Introdução
As indagações realizadas nos autos quando há a necessidade da realização de uma perícia é quase sempre ou na maioria das vezes mal elaboradas, levando em muitas ocasiões ao perito ter uma direção errônea quanto ao objeto da perícia; portanto é preciso que quem pergunte ou afirma tenha a certeza do que deseja alcançar nos autos, qual o propósito a ser dirimido quanto à lide.
A pergunta bem elaborada conduzirá a resposta adequada ao decidir as questões jurídicas, de forma que as partes logram êxito e óbvio que muito contribui para celeridade processual.

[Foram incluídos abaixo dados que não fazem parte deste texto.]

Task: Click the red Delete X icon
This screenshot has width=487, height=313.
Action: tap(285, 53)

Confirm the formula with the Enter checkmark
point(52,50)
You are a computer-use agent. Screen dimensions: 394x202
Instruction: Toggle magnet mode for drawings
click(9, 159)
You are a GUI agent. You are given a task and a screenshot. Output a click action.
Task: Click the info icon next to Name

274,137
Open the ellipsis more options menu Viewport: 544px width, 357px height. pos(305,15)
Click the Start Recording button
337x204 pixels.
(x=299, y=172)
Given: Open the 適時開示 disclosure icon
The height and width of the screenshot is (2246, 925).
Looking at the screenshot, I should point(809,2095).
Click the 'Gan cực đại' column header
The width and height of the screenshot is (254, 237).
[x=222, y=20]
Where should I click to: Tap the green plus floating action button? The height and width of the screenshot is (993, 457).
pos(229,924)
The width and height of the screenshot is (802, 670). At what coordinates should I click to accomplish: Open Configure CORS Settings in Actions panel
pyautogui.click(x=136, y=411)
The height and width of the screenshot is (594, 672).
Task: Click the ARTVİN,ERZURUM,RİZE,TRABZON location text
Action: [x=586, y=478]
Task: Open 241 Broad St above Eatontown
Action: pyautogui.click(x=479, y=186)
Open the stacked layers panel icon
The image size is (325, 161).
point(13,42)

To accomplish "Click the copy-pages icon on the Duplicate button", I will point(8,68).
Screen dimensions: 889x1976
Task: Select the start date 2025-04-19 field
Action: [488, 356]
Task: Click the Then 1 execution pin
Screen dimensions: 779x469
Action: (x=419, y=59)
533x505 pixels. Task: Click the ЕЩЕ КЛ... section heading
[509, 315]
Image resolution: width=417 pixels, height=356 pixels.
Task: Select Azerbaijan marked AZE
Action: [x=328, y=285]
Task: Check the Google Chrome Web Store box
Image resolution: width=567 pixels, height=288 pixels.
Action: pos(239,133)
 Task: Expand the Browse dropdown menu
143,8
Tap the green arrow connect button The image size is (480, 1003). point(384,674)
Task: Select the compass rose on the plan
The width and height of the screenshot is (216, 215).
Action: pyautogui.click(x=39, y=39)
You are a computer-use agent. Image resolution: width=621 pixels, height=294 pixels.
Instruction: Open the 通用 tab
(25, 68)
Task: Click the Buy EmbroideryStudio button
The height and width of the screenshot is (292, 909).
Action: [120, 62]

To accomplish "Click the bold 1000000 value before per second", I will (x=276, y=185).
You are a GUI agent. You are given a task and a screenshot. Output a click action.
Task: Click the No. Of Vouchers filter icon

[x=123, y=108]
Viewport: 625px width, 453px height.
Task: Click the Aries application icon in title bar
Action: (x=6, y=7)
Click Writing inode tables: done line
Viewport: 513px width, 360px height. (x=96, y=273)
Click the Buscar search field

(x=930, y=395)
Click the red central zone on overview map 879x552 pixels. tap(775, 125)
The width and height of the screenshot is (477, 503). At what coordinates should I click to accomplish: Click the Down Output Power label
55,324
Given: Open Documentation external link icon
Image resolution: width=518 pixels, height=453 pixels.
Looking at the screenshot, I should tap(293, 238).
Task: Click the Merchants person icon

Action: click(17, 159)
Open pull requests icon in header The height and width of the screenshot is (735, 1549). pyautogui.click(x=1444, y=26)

Porém, há casos que o interessado em ganhar tempo, e atrasando assim o rito processual, e conduzindo a ter que haver a necessidade de maior tempo disponível para o deslinde do objeto da perícia.
É, portanto necessário que o perito esteja atencioso a estas situações, pois ocorrem com muita freqüência, ficando o profissional preocupado em auxiliar a justiça; mas com a situação que foi colocada nos autos com o intuito de desviar do objeto principal; para assim se obter uma conclusão justa e em tempo hábil para atender a celeridade processual, se faz necessário uma mudança no trabalho do perito, gerando certa dificuldade no desempenho profissional, e tempo necessário para resolver a questão através dos quesitos.
Mas quando as indagações são bem elaboradas, e tendo como linha de direção o objeto proposto para o surgimento da verdade, as respostas serão conduzidas de maneira clara e auxiliando a justiça com objetividade.